Objective:
Answer these questions about the 3D printer review below, numbering each answer to match:
1. How many test prints were completed with the Prusa i3 MK3S?
2. When printing stopped in the middle of a print, what was the reviewer instructed to do?
3. Which model replaced the i3 MK3S in Prusa's line?

[start of Excerpted passage]

Consistently Good Print Quality
I completed 11 test prints with the Prusa i3 MK3S. These included many of our normal test objects, including several commonly described as “stress tests” or “torture tests,” which are primarily used in testing the printing ability of 3D printers. I also printed several of the files provided on the USB key that came with the Prusa Mini. About half were printed at the default 150-micron (Quality) setting, and half at the 200-micron (Speed) setting. I did not notice any quality difference between the two resolutions.
The i3 MK3S was able to print all the objects successfully. The only anomaly I experienced was when printing stopped in the middle of a print, and I was instructed to unload the filament and then to reload it, upon which printing resumed and the print job finished. I am not sure what caused the issue; sometimes with 3D printers, filament stops feeding because of a snag in the spooled filament, but that didn’t seem to be the case here.
The good news is that the printer was able to identify that there was a problem, and offered a solution that fixed it and allowed printing to resume. All too often with 3D printers, in the event of a snag, the print is ruined and has to be scuttled.
Even better, print quality for nearly all the objects was above average. The Prusa i3 MK3S did very well in rendering fine detail on all its prints, including on our stress-test objects. Output on our main geometric test object (the tall item pictured above) was right up there with the Prusa Mini in being among the best I have seen. None of the finished prints had any significant problems, and many showed no visible flaws.
The i3 MK3S vs. the i3 MK3S+
As noted earlier, while we were reviewing the i3 MK3S, it was tweaked and replaced in Prusa’s line by the i3 MK3S+, a modest upgrade. If you do a shopping search on the i3 MK3S, you will come across a number of entries, mostly from Alibaba.com, for the i3 MK3S or i3 MK3S clones. Actually, they are all clones—other companies duplicating the open-source Prusa i3 MK3S—and although many cost less than the i3 MK3S, they are of questionable quality. We would suggest that you stick to Prusa’s own printers, and go for the i3 MK3S+.

[end of Excerpted passage]
[start of Dataset content]

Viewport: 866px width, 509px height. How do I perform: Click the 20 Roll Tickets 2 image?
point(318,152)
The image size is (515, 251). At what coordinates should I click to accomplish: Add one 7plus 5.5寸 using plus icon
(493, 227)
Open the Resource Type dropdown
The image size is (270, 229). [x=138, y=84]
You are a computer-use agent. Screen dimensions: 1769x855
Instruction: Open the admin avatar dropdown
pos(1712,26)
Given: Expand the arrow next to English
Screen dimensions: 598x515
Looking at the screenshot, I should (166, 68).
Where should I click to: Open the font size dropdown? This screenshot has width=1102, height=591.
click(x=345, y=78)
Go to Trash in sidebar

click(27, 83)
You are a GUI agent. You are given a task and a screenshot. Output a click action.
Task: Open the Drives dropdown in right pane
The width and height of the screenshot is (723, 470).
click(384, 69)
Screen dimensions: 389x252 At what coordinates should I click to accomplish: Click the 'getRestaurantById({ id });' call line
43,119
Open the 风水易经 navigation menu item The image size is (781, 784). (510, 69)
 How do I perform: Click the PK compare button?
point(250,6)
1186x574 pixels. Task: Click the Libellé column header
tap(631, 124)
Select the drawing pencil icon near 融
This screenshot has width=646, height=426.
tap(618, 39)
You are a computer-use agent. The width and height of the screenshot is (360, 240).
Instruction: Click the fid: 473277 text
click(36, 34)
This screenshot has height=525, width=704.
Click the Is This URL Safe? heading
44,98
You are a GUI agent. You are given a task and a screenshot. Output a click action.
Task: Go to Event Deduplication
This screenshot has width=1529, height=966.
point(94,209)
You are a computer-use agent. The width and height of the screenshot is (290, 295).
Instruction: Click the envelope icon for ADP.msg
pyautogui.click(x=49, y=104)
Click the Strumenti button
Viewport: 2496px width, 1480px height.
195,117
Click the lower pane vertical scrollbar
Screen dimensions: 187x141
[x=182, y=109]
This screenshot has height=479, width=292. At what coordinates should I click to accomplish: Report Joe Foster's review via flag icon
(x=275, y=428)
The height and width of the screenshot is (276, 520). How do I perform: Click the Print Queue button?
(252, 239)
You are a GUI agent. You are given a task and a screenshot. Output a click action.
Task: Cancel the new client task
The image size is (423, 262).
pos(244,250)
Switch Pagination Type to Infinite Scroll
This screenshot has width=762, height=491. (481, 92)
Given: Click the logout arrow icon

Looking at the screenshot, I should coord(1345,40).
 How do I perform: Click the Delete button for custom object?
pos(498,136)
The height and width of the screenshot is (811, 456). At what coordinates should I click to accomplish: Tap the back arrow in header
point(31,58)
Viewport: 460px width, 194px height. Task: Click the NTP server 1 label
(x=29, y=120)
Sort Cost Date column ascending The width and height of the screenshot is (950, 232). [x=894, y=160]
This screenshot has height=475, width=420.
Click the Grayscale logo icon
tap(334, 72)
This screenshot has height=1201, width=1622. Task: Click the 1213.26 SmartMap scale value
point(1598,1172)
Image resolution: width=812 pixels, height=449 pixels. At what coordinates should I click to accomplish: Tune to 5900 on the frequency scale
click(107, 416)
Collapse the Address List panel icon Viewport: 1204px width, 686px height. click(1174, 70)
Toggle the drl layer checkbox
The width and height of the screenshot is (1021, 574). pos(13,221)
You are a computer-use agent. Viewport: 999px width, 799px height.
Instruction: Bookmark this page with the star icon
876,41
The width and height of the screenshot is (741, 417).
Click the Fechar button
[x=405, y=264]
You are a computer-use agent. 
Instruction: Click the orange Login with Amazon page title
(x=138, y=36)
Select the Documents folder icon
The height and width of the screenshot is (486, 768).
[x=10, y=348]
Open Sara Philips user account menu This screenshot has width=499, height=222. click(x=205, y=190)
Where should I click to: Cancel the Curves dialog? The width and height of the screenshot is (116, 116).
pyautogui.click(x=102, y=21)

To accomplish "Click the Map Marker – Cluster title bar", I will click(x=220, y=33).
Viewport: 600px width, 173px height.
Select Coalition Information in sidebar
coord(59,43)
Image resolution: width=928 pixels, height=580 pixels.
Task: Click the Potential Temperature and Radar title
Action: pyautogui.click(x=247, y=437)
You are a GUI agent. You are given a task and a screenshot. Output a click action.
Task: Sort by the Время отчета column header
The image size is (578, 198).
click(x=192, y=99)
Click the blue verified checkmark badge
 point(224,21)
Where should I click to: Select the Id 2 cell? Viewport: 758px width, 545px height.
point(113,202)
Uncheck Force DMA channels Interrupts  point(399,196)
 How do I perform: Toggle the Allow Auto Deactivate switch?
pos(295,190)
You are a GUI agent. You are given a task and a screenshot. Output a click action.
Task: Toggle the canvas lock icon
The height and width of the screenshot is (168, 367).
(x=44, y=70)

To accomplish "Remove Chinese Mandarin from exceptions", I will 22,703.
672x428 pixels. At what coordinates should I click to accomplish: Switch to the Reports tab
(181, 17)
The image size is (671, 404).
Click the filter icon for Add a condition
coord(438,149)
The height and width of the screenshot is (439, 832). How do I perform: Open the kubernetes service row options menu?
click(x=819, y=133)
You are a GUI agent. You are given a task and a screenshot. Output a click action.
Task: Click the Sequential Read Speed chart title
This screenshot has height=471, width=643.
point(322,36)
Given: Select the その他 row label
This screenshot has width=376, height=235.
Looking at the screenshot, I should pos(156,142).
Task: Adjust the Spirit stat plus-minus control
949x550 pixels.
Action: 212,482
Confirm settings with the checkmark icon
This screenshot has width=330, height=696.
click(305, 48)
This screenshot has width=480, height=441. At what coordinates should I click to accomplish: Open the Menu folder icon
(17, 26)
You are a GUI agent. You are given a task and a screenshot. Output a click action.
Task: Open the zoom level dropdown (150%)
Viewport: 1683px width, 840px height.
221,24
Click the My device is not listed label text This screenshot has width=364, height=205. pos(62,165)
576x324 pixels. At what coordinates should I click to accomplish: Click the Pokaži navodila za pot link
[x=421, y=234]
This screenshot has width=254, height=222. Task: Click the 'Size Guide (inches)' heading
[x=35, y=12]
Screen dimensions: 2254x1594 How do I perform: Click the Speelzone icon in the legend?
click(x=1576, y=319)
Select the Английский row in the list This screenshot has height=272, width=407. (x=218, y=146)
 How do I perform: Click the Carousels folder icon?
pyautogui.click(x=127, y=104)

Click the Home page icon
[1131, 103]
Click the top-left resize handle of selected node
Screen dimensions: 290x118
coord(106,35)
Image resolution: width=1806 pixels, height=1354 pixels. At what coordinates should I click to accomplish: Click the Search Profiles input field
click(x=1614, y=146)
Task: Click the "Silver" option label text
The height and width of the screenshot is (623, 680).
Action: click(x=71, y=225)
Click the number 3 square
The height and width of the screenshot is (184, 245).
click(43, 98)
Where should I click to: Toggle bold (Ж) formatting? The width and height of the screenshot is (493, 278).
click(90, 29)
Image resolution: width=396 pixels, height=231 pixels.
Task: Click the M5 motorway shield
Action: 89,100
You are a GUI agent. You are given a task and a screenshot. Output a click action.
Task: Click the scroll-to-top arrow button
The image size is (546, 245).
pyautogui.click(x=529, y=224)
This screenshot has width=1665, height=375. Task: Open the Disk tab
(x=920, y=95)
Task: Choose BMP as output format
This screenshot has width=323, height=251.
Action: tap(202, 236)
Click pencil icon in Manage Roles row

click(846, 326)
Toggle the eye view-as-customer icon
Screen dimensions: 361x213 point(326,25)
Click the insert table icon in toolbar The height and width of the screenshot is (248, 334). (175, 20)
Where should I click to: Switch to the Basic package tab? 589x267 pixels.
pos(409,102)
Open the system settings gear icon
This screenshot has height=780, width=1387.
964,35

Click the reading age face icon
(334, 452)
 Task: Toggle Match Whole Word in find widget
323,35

[end of Dataset content]

Correct result:
1. 11
2. Unload the filament and then reload it.
3. The i3 MK3S+